Worker Configuration
This page covers the Ripple worker process: its lifecycle state machine, health endpoints, configuration parameters, and operational behavior.
Worker Lifecycle
Workers progress through seven well-defined states. The state machine prevents invalid transitions at runtime.
┌──────────────┐
│ Starting │
│ (boot, load │
│ checkpoint) │
└──┬───┬───┬───┘
│ │ │
ok │ │ │ checkpoint found
│ │ │
┌────────────┘ │ └────────────┐
v │ v
┌───────────┐ │ ┌─────────────┐
│ Active │<─────────┘ │ Recovering │
│(processing│ ok │(replaying │
│ events) │<───────────────────│ from ckpt) │
└──┬──┬──┬──┘ └──────┬──────┘
│ │ │ │
│ │ │ drain request │ failure
│ │ v v
│ │ ┌──────────┐ ┌──────────┐
│ │ │ Draining │ │ Failed │
│ │ │(finish │ │(crashed) │
│ │ │ batch, │ └──────────┘
│ │ │ write │ ^
│ │ │ ckpt) │ │
│ │ └──┬───┬───┘ failure │
│ │ │ │ │
│ │ │ └──────────────────────┘
│ │ v
│ │ resume
│ │ (back to Active)
│ │
│ │ stop request
│ v
│ ┌───────────┐
│ │ Stopping │
│ │(graceful │
│ │ shutdown) │
│ └─────┬─────┘
│ │
│ v
│ ┌───────────┐
│ │ Stopped │
│ │(clean │
│ │ shutdown) │
│ └───────────┘
│
└──── failure ──> Failed
State Definitions
| State | Description | Duration |
|---|---|---|
Starting | Booting, loading configuration, checking for checkpoint | < 5s |
Active | Processing events from input sources | Indefinite |
Draining | Completing current batch, writing checkpoint | < 10s |
Stopping | Graceful shutdown in progress | < 30s |
Stopped | Shut down cleanly | Terminal |
Failed | Crashed or unrecoverable error | Until restart |
Recovering | Loading checkpoint and replaying events | < 30s (target) |
Valid Transitions
let valid_transition ~from ~to_ =
match from, to_ with
| Starting, Active -> true (* successful boot *)
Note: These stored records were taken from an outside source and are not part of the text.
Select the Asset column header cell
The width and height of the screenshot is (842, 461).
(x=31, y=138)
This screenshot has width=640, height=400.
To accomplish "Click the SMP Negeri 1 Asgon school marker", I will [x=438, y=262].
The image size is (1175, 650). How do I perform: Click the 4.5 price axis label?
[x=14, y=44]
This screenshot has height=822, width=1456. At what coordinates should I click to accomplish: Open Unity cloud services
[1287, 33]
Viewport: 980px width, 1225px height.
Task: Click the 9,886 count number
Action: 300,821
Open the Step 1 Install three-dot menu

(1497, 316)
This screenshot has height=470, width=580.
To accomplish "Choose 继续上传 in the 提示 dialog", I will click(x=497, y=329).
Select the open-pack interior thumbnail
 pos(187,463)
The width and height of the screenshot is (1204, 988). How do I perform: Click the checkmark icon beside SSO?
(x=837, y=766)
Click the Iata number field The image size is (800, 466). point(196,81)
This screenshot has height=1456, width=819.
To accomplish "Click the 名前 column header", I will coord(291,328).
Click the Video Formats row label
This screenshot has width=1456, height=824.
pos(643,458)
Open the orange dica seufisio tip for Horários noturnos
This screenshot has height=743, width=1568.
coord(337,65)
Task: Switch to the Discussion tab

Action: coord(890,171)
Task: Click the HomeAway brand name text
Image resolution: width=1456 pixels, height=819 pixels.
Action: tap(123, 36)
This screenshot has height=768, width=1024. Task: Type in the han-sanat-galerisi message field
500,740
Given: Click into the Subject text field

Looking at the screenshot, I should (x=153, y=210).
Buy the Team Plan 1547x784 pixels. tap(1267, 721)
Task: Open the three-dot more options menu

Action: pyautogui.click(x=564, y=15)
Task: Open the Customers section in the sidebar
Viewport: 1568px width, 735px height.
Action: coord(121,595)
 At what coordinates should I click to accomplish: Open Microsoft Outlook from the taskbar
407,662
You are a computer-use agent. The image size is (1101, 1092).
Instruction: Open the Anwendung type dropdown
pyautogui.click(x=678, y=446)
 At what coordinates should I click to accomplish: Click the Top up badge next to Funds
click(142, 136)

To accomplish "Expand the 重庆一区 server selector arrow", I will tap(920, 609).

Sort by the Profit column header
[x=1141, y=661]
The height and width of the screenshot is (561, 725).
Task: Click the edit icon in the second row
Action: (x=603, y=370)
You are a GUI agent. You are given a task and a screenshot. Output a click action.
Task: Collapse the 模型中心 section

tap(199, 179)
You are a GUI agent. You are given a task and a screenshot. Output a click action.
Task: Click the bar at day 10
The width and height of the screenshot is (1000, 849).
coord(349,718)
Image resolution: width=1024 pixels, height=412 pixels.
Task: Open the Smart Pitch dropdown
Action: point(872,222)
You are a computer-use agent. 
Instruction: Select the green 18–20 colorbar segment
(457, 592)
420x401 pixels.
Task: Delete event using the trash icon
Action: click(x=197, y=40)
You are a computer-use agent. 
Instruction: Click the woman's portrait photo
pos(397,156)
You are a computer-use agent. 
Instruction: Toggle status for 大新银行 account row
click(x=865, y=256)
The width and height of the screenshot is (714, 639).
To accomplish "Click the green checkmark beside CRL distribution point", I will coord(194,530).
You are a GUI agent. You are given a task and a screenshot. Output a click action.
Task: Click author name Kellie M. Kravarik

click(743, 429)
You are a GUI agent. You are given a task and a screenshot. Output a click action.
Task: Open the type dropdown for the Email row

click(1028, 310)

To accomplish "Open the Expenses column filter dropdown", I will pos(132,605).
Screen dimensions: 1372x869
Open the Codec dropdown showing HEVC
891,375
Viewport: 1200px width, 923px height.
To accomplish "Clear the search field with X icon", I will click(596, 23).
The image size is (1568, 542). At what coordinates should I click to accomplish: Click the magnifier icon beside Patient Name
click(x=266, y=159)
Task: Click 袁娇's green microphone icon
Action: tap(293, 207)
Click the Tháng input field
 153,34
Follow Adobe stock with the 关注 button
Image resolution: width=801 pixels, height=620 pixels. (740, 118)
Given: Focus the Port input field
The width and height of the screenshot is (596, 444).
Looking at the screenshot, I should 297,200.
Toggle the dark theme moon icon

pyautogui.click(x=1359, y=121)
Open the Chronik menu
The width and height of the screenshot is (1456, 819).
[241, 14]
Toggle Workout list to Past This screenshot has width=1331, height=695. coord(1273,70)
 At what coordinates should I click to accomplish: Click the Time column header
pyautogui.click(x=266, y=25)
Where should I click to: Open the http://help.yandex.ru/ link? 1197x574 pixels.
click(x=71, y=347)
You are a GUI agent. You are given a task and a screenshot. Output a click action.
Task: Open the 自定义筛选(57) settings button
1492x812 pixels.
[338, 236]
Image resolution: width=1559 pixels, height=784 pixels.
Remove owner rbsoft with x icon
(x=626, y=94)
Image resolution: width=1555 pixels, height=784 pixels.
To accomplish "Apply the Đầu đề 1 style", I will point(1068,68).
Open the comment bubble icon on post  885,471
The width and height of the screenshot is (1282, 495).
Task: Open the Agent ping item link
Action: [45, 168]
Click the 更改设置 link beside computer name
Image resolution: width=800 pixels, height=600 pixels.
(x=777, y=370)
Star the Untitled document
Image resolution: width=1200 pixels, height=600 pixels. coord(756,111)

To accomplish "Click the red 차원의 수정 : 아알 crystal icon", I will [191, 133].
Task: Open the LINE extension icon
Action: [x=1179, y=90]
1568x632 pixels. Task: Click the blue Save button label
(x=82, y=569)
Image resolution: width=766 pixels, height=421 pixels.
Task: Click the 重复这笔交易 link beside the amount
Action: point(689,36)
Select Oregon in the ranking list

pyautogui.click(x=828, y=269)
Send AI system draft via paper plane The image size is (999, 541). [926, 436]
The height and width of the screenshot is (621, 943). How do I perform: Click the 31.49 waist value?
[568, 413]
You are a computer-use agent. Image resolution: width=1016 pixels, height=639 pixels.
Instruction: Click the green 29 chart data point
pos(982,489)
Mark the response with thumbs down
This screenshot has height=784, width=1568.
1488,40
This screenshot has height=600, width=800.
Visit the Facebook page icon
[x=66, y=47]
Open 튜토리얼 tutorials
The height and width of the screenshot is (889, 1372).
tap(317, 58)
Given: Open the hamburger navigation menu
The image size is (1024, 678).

| Starting, Failed -> true (* boot failure *)
| Starting, Recovering -> true (* checkpoint found, replay needed *)
| Active, Draining -> true (* checkpoint trigger or rebalance *)
| Active, Failed -> true (* crash during processing *)
| Active, Stopping -> true (* graceful shutdown *)
| Draining, Active -> true (* drain complete, resume *)
| Draining, Failed -> true (* crash during drain *)
| Draining, Stopping -> true (* shutdown during drain *)
| Stopping, Stopped -> true (* shutdown complete *)
| Stopping, Failed -> true (* crash during shutdown *)
| Failed, Recovering -> true (* restart initiated *)
| Recovering, Active -> true (* replay complete *)
| Recovering, Failed -> true (* replay failure *)
| _ -> false (* all other transitions are invalid *)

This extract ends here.